- Available data -
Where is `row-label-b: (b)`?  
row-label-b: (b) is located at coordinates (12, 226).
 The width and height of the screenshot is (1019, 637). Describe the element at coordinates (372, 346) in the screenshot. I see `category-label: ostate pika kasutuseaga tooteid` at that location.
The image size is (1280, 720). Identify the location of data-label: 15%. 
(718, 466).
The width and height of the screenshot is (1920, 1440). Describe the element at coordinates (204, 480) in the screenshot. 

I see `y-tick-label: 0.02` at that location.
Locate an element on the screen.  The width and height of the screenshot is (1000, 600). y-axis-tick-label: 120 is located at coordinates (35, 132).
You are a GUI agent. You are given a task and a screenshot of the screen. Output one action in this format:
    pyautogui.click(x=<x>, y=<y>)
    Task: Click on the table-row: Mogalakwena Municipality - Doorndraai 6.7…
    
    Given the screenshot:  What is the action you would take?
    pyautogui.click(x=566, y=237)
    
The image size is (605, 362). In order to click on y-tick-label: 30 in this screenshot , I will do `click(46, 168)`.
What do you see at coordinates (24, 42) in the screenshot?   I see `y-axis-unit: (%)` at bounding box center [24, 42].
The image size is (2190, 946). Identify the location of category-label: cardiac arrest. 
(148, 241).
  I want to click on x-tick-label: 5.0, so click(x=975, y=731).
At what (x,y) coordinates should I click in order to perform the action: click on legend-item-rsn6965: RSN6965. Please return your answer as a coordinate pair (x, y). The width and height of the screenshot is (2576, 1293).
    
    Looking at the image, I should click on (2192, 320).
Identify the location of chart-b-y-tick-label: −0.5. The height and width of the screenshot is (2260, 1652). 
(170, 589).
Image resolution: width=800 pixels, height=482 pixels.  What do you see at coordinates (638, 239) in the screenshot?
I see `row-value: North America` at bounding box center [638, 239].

- The task -
Output the stretch of lines from the line containing "I want to click" through the end of the lines, copied exactly.

- Task result -
  I want to click on x-tick-label: 5.0, so click(x=975, y=731).
At what (x,y) coordinates should I click in order to perform the action: click on legend-item-rsn6965: RSN6965. Please return your answer as a coordinate pair (x, y). The width and height of the screenshot is (2576, 1293).
    
    Looking at the image, I should click on (2192, 320).
Identify the location of chart-b-y-tick-label: −0.5. The height and width of the screenshot is (2260, 1652). 
(170, 589).
Image resolution: width=800 pixels, height=482 pixels.  What do you see at coordinates (638, 239) in the screenshot?
I see `row-value: North America` at bounding box center [638, 239].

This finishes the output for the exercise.